In this study, we constructed DNA and recombinant Tiantan vaccinia (rTTV) vaccines encoding OVA-CTB fusion antigen and immunized C57/BL mice in an intranasal DNA priming/intramuscular rTTV boosting regimen. Our data showed that pSV-OVA-CTB priming (i.n.)/rTTV-OVA-CTB boosting (i.m.) elicited the highest magnitude of T-cell responses in spleen (system level). And the genetic adjuvant effect of CTB was more significant for recombinant vaccinia vaccine than for DNA vaccine, since the T-cell responses induced by pSV-OVA priming (i.n.)/rTTV-OVA-CTB boosting (i.m.) were significantly higher than pSV-OVA priming (i.n.)/rTTV-OVA boosting (i.m.) and the T-cell responses elicited by pSV-OVA-CTB priming (i.n.)/rTTV-OVA boosting (i.m.) were only slightly higher than the nonadjuvant group. In contrast, OVA specific IgG responses elicited by adjuvant groups tended to be lower than the nonadjuvant group although no statistical significance was reached.

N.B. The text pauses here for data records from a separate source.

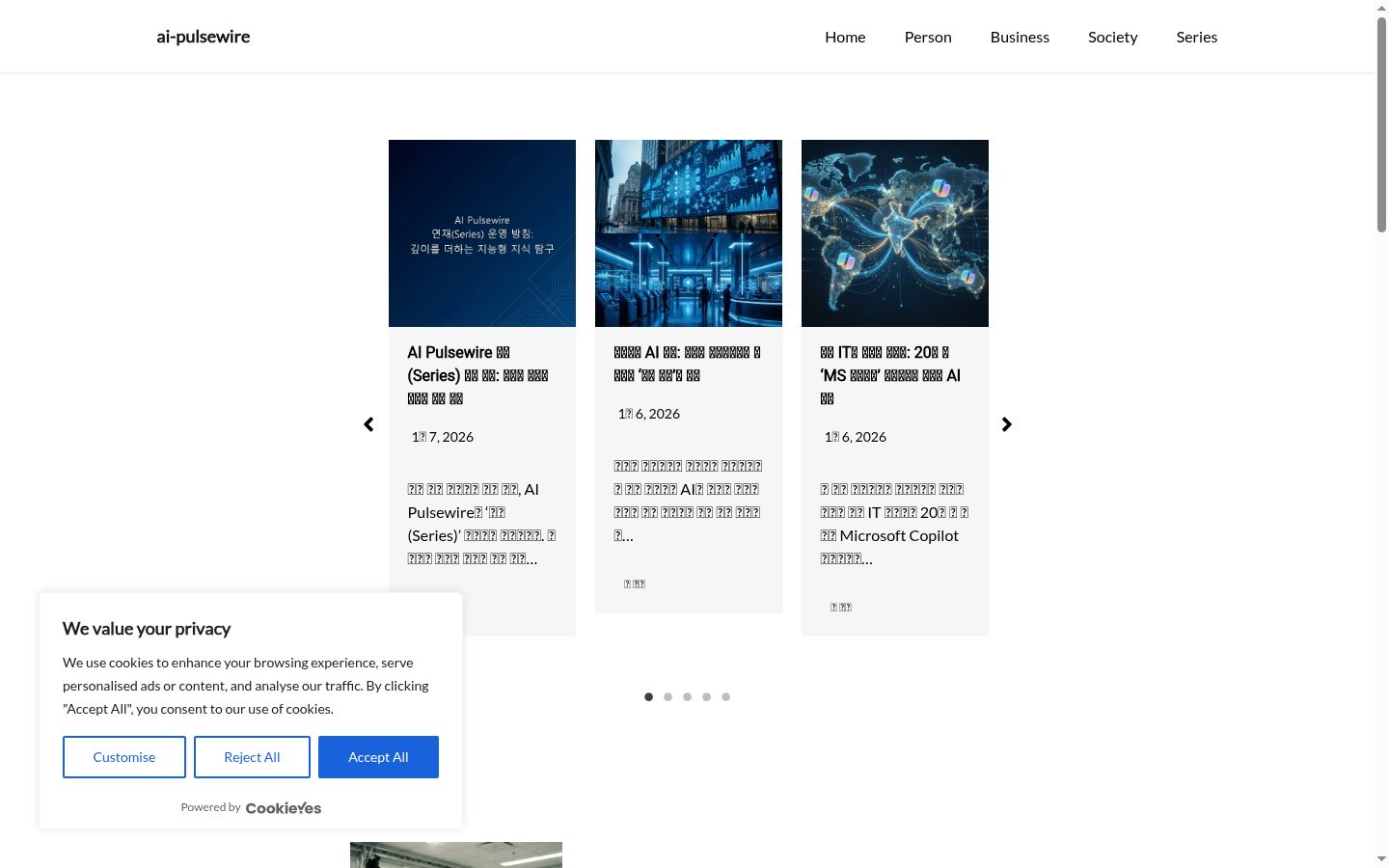
Task: Select the second carousel pagination dot
Action: [x=667, y=696]
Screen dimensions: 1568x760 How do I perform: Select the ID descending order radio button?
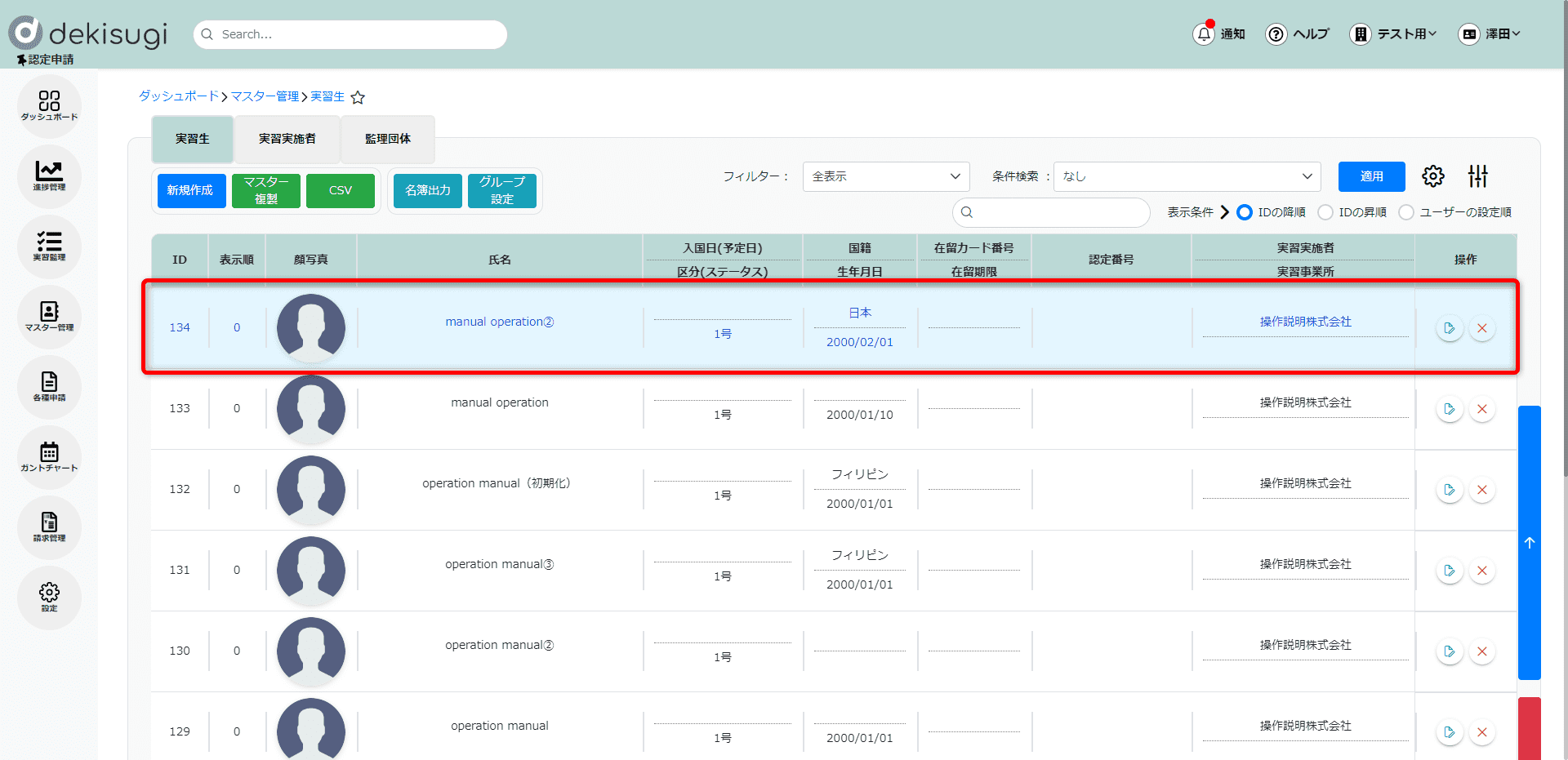pos(1245,212)
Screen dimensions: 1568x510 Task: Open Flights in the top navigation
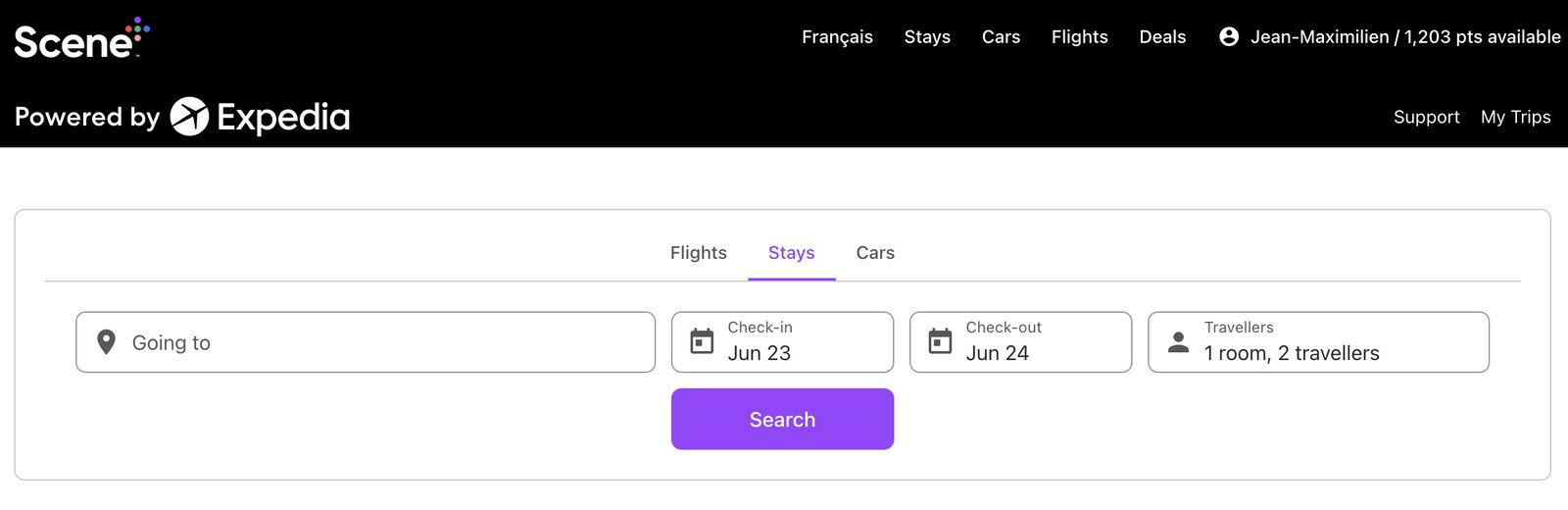pyautogui.click(x=1079, y=37)
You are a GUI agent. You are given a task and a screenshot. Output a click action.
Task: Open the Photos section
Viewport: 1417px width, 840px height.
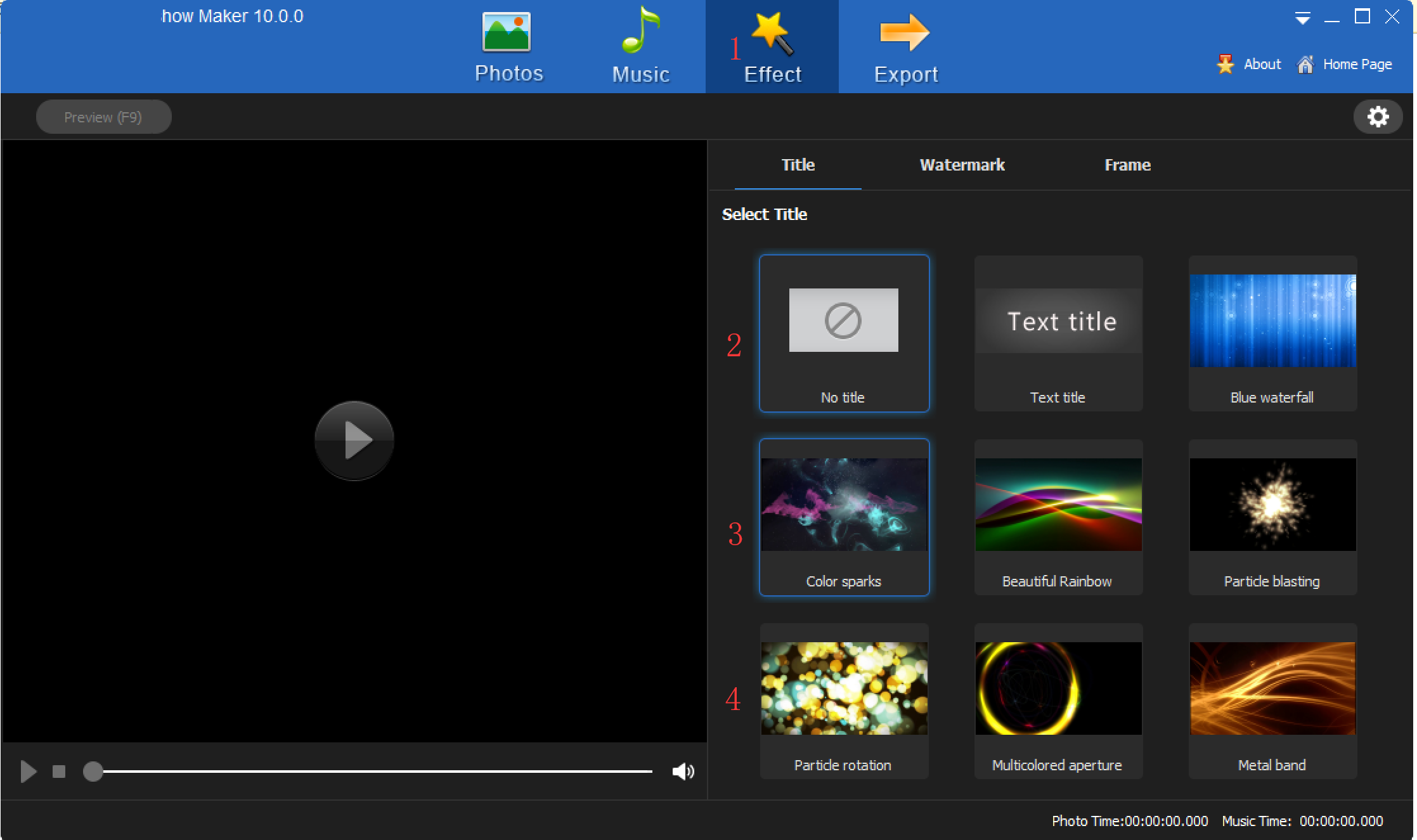pyautogui.click(x=508, y=46)
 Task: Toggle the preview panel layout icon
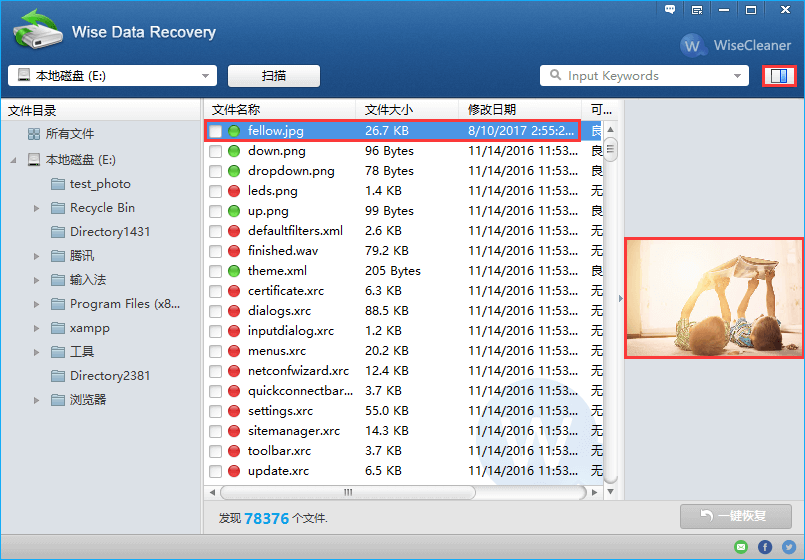pyautogui.click(x=779, y=76)
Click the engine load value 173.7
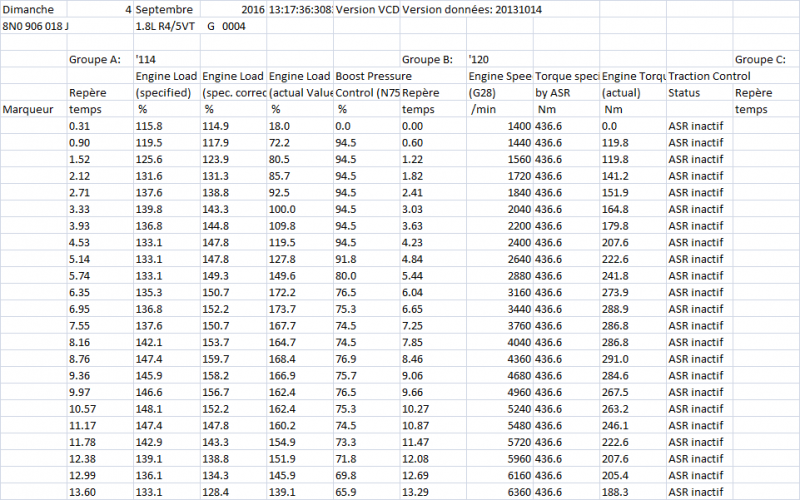Screen dimensions: 800x500 tap(287, 310)
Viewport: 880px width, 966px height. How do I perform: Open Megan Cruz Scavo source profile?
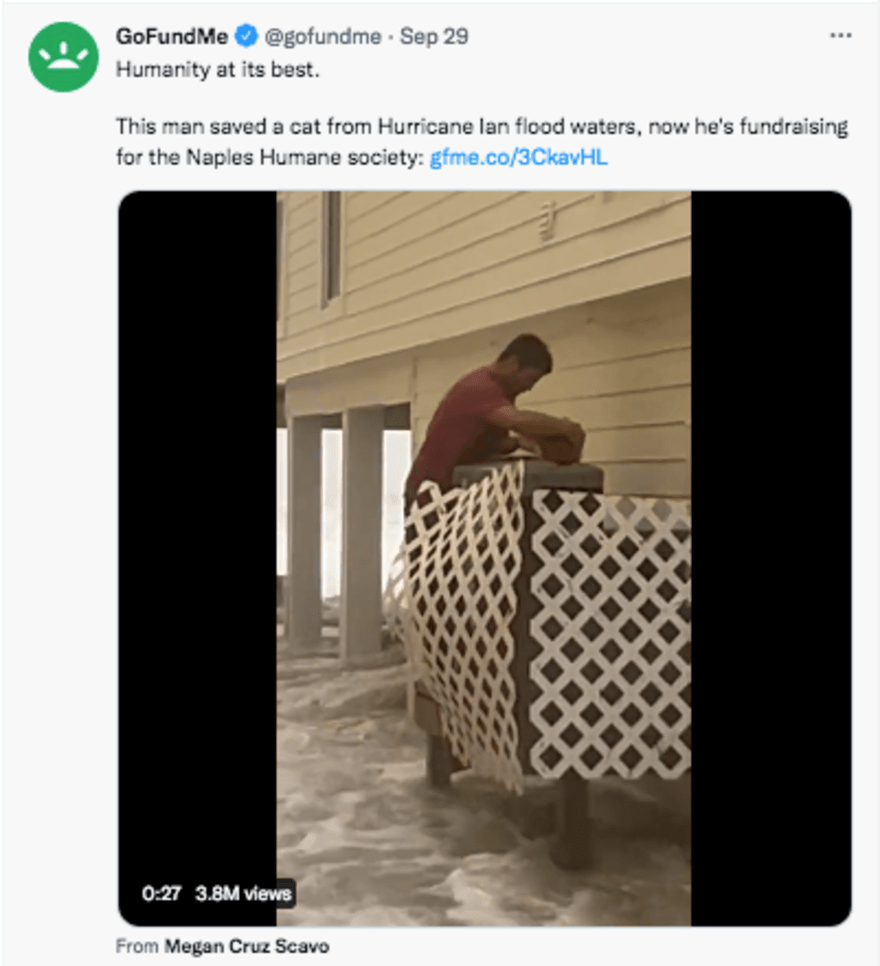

We further tested specific immune responses at different mucosal sites and found that pSV-OVA-CTB priming (i.n.)/rTTV-OVA-CTB boosting (i.m.) consistently raised significant higher cellular immune response than the nonadjuvant group at respiratory, intestinal, and female genital tract, which indicated that the fused-expression of CTB in both DNA and rTTV vaccines is essential for eliciting robust T-cell responses at mucosal sites. Very interestingly, we found that rTTV-OVA-CTB boosting was especially efficient at improving specific T-cell responses in mesenteric lymph node. Besides, similar to the observations of antibody responses in serum, we found that the adjuvant groups tended to induce lower specific IgA titer in both bronchi alveolar lavage and vaginal lavage.
When being used as an adjuvant of protein vaccine, CTB can enhance specific immune response through either GM1 receptor-mediated antigen uptake [12] or stimulating expression of B7.2 on APCs [13]. As OVA is a secretory protein, we thus postulate that the secreted OVA-CTB fusion expressed by the DNA or recombinant vaccinia vaccines can also bind with GM1 receptor or interact with APCs in vivo, which may facilitate the uptake and presentation of OVA. This hypothesis was supported by our previous work, in which we found that the adjuvant effect decreased when separating CTB and the antigen into two plasmids (see Supplementary Figure 1 available online at http://dx.doi.org/10.1155/2014/308732). Further experiments will be conducted to confirm the proposed mechanisms and clarify the missing details.
5. Conclusions
Taken together, in spite of being short of mechanistic explanation, our data clearly showed that fusion-expressed CTB could serve as a potent adjuvant to enhance both systemic and mucosal T-cell response, not only for DNA vaccine but also for viral vectored vaccine.
Supplementary Material
Acknowledgments
The authors thank Dr. Zhaoqin Zhu for her kind help during the paper preparation. This research was supported by National Natural Science Foundation of China (81302605 and 31200108), Shanghai Science and Technology Committee Grants (11XD1404200 and 11ZR1430600), and Shanghai Municipal Health and Family Planning Commission Grant (XBR2011042).
Conflict of Interests
The authors declare that there is no conflict of interests regarding the publication of this paper.